-- DATA --
=== Begin Enclosure ===

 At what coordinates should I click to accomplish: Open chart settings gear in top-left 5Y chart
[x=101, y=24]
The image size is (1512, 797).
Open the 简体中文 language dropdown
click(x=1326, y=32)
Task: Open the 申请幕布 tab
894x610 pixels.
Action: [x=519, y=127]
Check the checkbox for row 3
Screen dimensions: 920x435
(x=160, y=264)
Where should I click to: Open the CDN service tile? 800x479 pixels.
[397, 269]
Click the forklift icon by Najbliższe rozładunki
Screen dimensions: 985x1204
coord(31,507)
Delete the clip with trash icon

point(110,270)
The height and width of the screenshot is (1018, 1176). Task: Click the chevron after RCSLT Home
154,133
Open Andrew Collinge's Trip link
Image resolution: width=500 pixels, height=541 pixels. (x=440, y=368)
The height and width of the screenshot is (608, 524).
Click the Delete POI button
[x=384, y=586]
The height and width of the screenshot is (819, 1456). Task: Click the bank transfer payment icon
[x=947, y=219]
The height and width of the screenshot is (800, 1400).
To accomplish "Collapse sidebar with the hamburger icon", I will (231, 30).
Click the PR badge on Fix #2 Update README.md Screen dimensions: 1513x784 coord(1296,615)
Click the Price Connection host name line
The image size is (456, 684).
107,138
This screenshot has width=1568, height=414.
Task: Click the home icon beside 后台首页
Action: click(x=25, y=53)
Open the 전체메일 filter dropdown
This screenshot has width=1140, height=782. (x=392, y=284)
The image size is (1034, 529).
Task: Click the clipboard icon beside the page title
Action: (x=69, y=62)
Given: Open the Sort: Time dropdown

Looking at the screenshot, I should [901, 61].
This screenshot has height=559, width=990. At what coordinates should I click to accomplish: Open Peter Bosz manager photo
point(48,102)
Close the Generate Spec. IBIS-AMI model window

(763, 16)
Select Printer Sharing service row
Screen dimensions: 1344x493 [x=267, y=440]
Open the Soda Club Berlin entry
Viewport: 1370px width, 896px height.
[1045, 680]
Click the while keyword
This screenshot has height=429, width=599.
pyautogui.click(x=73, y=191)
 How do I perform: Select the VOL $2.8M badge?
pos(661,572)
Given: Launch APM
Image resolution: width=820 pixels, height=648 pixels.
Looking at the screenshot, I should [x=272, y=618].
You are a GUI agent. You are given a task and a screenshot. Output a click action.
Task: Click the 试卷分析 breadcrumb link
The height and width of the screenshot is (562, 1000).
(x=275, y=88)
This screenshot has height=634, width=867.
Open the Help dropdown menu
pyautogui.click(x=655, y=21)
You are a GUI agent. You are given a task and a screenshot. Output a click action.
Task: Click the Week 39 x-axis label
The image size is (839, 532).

=== End Enclosure ===

-- ASSIGNMENT --
Transcribe, without alteration, the line that contains "Click the while keyword" together with all lines after it in the listing above.

-- REPLY TO THE TASK --
Click the while keyword
This screenshot has height=429, width=599.
pyautogui.click(x=73, y=191)
 How do I perform: Select the VOL $2.8M badge?
pos(661,572)
Given: Launch APM
Image resolution: width=820 pixels, height=648 pixels.
Looking at the screenshot, I should [x=272, y=618].
You are a GUI agent. You are given a task and a screenshot. Output a click action.
Task: Click the 试卷分析 breadcrumb link
The height and width of the screenshot is (562, 1000).
(x=275, y=88)
This screenshot has height=634, width=867.
Open the Help dropdown menu
pyautogui.click(x=655, y=21)
You are a GUI agent. You are given a task and a screenshot. Output a click action.
Task: Click the Week 39 x-axis label
The image size is (839, 532).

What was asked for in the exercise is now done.